### TASK DATA

■ ■ ■ ■

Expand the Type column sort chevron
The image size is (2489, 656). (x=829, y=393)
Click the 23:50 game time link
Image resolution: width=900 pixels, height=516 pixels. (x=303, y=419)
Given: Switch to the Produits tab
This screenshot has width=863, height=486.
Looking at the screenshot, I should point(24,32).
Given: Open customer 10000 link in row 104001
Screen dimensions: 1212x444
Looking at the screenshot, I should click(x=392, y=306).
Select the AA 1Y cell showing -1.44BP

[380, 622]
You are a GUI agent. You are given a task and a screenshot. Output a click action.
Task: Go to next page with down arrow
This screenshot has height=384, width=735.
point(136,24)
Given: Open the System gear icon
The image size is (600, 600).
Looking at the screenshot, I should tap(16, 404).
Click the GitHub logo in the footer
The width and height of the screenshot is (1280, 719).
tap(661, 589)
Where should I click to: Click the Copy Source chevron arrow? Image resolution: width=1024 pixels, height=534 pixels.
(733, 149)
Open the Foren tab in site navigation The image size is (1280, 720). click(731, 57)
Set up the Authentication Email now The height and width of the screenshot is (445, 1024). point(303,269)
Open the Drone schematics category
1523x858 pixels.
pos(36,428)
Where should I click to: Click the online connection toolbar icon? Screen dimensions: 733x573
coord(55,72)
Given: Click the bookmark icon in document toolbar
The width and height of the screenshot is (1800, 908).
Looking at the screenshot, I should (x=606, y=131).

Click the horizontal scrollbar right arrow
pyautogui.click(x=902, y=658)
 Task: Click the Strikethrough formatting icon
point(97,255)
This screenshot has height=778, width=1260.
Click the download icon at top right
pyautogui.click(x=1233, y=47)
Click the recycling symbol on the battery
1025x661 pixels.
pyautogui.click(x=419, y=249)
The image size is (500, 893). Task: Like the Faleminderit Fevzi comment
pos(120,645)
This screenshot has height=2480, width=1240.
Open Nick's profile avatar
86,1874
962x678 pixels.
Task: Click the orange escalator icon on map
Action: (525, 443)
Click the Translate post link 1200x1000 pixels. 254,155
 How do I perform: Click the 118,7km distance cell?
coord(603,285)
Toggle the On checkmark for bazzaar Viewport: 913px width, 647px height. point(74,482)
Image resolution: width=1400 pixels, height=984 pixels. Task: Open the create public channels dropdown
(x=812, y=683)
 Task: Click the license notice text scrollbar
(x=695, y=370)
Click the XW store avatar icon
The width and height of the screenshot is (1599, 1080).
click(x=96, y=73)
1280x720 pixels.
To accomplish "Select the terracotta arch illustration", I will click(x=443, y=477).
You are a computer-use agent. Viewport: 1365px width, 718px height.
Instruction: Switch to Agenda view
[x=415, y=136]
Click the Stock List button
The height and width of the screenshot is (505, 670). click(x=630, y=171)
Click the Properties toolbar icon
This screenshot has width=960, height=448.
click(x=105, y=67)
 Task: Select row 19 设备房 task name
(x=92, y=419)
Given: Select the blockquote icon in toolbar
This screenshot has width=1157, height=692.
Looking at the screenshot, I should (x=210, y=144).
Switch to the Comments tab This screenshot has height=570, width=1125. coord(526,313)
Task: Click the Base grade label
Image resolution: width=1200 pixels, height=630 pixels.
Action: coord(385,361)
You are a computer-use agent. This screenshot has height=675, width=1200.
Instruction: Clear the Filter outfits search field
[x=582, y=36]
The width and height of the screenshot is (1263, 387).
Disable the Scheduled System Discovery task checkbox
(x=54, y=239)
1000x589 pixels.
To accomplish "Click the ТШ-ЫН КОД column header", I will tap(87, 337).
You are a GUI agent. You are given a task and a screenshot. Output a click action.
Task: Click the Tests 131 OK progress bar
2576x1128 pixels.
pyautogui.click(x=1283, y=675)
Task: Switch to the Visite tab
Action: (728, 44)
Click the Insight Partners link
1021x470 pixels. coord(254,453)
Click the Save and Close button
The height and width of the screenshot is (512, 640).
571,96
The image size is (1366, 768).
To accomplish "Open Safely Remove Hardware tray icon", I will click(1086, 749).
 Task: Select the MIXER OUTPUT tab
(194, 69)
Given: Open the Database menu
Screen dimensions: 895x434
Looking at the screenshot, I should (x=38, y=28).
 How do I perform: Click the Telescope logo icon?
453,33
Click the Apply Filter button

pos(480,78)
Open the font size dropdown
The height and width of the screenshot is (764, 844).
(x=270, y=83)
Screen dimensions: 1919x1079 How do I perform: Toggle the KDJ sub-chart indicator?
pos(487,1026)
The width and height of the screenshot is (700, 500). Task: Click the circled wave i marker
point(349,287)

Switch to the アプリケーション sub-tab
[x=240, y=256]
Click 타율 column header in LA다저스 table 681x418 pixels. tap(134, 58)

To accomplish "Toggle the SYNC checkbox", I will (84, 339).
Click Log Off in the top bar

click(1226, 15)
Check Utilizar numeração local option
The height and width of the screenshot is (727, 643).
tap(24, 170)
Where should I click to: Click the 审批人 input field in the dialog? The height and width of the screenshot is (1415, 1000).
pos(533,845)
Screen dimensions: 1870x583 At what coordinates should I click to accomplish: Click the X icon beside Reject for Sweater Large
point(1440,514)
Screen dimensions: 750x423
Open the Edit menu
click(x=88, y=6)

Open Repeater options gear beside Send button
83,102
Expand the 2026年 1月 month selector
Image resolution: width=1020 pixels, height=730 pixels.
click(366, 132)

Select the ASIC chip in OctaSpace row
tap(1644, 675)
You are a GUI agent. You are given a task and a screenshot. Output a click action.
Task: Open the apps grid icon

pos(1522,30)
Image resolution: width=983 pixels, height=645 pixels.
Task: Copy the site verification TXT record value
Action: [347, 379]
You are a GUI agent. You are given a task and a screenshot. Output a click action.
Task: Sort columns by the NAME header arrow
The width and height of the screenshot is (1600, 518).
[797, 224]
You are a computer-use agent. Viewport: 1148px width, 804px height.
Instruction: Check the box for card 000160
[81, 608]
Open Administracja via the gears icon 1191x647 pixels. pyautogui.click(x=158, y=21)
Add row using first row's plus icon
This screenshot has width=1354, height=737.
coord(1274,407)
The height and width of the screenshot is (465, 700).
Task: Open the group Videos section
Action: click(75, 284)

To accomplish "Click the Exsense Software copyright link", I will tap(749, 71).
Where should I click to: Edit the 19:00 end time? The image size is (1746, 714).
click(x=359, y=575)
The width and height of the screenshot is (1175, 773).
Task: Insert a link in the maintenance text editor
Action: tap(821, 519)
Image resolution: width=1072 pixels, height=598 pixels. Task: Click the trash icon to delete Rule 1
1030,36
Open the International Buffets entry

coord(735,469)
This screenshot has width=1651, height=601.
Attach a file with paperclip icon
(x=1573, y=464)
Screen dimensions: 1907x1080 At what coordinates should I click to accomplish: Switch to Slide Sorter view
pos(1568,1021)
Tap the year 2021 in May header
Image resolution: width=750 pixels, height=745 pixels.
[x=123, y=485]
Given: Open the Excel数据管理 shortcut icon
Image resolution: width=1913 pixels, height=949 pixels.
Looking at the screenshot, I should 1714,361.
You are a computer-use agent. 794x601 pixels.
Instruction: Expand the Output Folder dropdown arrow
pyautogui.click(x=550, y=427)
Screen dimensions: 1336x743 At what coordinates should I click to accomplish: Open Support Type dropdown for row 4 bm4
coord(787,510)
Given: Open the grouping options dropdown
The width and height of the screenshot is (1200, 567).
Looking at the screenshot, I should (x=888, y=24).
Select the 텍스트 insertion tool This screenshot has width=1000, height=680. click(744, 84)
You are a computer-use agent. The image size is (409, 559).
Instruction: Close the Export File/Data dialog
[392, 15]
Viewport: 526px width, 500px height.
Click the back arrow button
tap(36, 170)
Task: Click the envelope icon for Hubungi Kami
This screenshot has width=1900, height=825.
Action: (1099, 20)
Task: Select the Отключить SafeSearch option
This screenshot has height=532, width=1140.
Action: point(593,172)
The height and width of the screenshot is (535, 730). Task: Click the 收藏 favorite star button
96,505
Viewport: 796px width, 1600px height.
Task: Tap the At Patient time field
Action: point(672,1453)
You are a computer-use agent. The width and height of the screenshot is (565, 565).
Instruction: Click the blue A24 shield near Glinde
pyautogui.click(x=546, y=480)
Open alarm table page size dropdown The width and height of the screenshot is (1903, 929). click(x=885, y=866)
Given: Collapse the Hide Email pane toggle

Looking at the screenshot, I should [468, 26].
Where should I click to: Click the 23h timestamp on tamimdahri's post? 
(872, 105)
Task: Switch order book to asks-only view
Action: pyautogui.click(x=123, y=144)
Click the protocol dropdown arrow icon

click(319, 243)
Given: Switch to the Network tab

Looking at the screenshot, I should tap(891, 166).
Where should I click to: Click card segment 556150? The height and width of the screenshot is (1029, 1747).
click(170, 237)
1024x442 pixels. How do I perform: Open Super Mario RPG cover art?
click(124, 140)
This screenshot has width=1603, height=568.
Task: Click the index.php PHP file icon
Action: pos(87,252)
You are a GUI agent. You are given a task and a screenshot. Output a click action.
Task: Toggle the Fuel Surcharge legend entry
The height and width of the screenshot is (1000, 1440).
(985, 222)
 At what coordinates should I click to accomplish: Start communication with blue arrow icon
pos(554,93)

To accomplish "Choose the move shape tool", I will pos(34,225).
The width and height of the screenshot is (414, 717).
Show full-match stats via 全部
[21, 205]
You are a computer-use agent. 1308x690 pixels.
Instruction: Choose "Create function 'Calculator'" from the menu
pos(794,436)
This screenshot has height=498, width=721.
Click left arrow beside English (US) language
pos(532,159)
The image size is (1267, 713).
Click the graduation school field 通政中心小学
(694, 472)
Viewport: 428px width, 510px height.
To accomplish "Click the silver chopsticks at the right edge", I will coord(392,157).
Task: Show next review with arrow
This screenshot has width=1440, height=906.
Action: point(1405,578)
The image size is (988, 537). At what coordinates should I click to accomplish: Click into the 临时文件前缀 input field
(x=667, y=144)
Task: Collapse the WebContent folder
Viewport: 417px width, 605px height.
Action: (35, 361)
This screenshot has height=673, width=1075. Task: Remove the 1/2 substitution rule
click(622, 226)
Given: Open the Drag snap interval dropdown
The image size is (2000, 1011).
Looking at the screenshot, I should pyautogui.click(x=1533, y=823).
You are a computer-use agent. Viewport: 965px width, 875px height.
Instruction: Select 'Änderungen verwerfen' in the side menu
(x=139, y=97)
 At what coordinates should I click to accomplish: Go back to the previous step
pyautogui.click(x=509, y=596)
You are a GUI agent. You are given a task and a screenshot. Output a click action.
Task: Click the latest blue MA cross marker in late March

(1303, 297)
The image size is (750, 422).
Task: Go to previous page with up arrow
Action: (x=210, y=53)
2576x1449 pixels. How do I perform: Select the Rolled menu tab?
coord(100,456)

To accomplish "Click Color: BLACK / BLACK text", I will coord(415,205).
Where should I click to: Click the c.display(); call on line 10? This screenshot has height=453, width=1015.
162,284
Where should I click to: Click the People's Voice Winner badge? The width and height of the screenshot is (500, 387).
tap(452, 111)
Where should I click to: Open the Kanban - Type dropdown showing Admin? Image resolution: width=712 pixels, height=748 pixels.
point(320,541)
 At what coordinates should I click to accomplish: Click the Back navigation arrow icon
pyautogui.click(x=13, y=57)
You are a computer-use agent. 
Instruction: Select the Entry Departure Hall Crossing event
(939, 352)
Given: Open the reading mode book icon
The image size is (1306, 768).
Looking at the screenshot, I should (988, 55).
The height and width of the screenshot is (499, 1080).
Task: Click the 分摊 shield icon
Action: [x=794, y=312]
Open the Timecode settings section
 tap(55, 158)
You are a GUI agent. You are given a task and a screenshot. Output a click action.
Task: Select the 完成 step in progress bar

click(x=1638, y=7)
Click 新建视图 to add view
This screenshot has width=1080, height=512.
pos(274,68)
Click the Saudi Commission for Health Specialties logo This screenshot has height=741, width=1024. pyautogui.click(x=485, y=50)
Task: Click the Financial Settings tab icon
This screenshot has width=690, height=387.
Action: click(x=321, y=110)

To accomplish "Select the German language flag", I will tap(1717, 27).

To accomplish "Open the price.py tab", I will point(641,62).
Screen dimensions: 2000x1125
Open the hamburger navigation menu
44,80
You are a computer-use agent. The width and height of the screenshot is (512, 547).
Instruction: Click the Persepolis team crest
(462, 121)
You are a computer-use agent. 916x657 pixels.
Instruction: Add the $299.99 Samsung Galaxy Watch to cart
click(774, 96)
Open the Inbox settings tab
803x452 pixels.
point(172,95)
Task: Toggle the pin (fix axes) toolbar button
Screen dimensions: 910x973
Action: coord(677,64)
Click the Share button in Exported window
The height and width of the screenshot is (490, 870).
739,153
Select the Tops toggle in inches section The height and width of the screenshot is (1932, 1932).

■ ■ ■ ■

### WORK ORDER
Check each line of the entries above, and show every one holding the word "table".

### THE COMPLETED TASK
Click 타율 column header in LA다저스 table 681x418 pixels. tap(134, 58)
Open alarm table page size dropdown The width and height of the screenshot is (1903, 929). click(x=885, y=866)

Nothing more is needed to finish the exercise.